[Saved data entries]
* * *

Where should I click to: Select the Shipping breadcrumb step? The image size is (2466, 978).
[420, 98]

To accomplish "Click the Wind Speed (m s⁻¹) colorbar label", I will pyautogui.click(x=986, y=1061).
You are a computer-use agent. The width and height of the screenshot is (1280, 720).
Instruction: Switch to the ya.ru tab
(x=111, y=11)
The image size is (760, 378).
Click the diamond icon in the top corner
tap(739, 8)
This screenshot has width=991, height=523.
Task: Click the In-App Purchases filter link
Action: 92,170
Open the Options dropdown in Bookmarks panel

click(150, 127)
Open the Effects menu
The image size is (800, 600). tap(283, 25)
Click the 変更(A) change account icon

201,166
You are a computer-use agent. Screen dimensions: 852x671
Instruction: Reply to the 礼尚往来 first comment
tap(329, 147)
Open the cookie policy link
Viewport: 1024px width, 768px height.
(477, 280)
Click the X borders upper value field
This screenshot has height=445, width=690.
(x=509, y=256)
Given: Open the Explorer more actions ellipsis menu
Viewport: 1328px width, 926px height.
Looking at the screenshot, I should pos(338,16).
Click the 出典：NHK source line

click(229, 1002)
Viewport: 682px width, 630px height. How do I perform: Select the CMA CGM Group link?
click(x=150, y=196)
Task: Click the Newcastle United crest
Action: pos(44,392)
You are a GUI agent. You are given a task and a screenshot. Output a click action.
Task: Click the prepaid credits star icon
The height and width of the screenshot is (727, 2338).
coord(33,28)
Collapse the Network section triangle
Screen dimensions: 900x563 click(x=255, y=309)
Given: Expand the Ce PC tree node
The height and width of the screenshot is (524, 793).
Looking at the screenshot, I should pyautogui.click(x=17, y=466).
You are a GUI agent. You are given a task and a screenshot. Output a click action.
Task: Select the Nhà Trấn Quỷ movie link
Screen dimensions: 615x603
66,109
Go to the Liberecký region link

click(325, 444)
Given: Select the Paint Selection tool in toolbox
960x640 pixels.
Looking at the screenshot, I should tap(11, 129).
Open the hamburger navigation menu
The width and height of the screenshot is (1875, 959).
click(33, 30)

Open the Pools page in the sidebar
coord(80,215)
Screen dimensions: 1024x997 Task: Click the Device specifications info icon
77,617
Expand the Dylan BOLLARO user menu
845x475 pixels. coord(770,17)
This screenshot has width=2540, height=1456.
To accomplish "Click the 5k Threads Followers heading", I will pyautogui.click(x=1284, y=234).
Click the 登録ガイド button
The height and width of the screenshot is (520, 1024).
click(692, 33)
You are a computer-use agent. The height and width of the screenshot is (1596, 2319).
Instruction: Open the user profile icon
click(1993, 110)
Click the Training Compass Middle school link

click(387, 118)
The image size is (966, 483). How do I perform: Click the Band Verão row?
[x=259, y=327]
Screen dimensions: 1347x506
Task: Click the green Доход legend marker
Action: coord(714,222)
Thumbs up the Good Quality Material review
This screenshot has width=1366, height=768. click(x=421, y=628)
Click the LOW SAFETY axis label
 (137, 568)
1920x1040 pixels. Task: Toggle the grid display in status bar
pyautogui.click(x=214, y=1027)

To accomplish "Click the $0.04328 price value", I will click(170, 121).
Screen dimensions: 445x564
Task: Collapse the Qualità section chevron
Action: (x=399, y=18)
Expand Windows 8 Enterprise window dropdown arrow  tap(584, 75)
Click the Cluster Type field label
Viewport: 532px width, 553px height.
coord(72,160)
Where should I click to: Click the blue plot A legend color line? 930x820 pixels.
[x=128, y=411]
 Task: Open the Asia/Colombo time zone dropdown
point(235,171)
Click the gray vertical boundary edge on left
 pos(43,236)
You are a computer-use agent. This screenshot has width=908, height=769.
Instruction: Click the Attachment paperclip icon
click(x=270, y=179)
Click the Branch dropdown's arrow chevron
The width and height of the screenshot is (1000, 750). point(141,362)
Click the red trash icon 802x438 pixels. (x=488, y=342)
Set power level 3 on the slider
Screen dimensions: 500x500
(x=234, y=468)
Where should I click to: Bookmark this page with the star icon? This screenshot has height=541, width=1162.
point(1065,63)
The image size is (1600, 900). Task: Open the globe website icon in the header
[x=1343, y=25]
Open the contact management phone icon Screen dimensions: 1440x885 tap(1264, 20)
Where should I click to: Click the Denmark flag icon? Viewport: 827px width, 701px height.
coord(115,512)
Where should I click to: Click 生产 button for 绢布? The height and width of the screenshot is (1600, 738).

* * *

Write the data out again in full. Match it word for word.

Where should I click to: Select the Shipping breadcrumb step? The image size is (2466, 978).
[420, 98]

To accomplish "Click the Wind Speed (m s⁻¹) colorbar label", I will pyautogui.click(x=986, y=1061).
You are a computer-use agent. The width and height of the screenshot is (1280, 720).
Instruction: Switch to the ya.ru tab
(x=111, y=11)
The image size is (760, 378).
Click the diamond icon in the top corner
tap(739, 8)
This screenshot has width=991, height=523.
Task: Click the In-App Purchases filter link
Action: 92,170
Open the Options dropdown in Bookmarks panel

click(150, 127)
Open the Effects menu
The image size is (800, 600). tap(283, 25)
Click the 変更(A) change account icon

201,166
You are a computer-use agent. Screen dimensions: 852x671
Instruction: Reply to the 礼尚往来 first comment
tap(329, 147)
Open the cookie policy link
Viewport: 1024px width, 768px height.
(477, 280)
Click the X borders upper value field
This screenshot has height=445, width=690.
(x=509, y=256)
Given: Open the Explorer more actions ellipsis menu
Viewport: 1328px width, 926px height.
Looking at the screenshot, I should pos(338,16).
Click the 出典：NHK source line

click(229, 1002)
Viewport: 682px width, 630px height. How do I perform: Select the CMA CGM Group link?
click(x=150, y=196)
Task: Click the Newcastle United crest
Action: pos(44,392)
You are a GUI agent. You are given a task and a screenshot. Output a click action.
Task: Click the prepaid credits star icon
The height and width of the screenshot is (727, 2338).
coord(33,28)
Collapse the Network section triangle
Screen dimensions: 900x563 click(x=255, y=309)
Given: Expand the Ce PC tree node
The height and width of the screenshot is (524, 793).
Looking at the screenshot, I should pyautogui.click(x=17, y=466).
You are a GUI agent. You are given a task and a screenshot. Output a click action.
Task: Select the Nhà Trấn Quỷ movie link
Screen dimensions: 615x603
66,109
Go to the Liberecký region link

click(325, 444)
Given: Select the Paint Selection tool in toolbox
960x640 pixels.
Looking at the screenshot, I should tap(11, 129).
Open the hamburger navigation menu
The width and height of the screenshot is (1875, 959).
click(33, 30)

Open the Pools page in the sidebar
coord(80,215)
Screen dimensions: 1024x997 Task: Click the Device specifications info icon
77,617
Expand the Dylan BOLLARO user menu
845x475 pixels. coord(770,17)
This screenshot has width=2540, height=1456.
To accomplish "Click the 5k Threads Followers heading", I will pyautogui.click(x=1284, y=234).
Click the 登録ガイド button
The height and width of the screenshot is (520, 1024).
click(692, 33)
You are a computer-use agent. The height and width of the screenshot is (1596, 2319).
Instruction: Open the user profile icon
click(1993, 110)
Click the Training Compass Middle school link

click(387, 118)
The image size is (966, 483). How do I perform: Click the Band Verão row?
[x=259, y=327]
Screen dimensions: 1347x506
Task: Click the green Доход legend marker
Action: coord(714,222)
Thumbs up the Good Quality Material review
This screenshot has width=1366, height=768. click(x=421, y=628)
Click the LOW SAFETY axis label
 (137, 568)
1920x1040 pixels. Task: Toggle the grid display in status bar
pyautogui.click(x=214, y=1027)

To accomplish "Click the $0.04328 price value", I will click(170, 121).
Screen dimensions: 445x564
Task: Collapse the Qualità section chevron
Action: (x=399, y=18)
Expand Windows 8 Enterprise window dropdown arrow  tap(584, 75)
Click the Cluster Type field label
Viewport: 532px width, 553px height.
coord(72,160)
Where should I click to: Click the blue plot A legend color line? 930x820 pixels.
[x=128, y=411]
 Task: Open the Asia/Colombo time zone dropdown
point(235,171)
Click the gray vertical boundary edge on left
 pos(43,236)
You are a computer-use agent. This screenshot has width=908, height=769.
Instruction: Click the Attachment paperclip icon
click(x=270, y=179)
Click the Branch dropdown's arrow chevron
The width and height of the screenshot is (1000, 750). point(141,362)
Click the red trash icon 802x438 pixels. (x=488, y=342)
Set power level 3 on the slider
Screen dimensions: 500x500
(x=234, y=468)
Where should I click to: Bookmark this page with the star icon? This screenshot has height=541, width=1162.
point(1065,63)
The image size is (1600, 900). Task: Open the globe website icon in the header
[x=1343, y=25]
Open the contact management phone icon Screen dimensions: 1440x885 tap(1264, 20)
Where should I click to: Click the Denmark flag icon? Viewport: 827px width, 701px height.
coord(115,512)
Where should I click to: Click 生产 button for 绢布? The height and width of the screenshot is (1600, 738).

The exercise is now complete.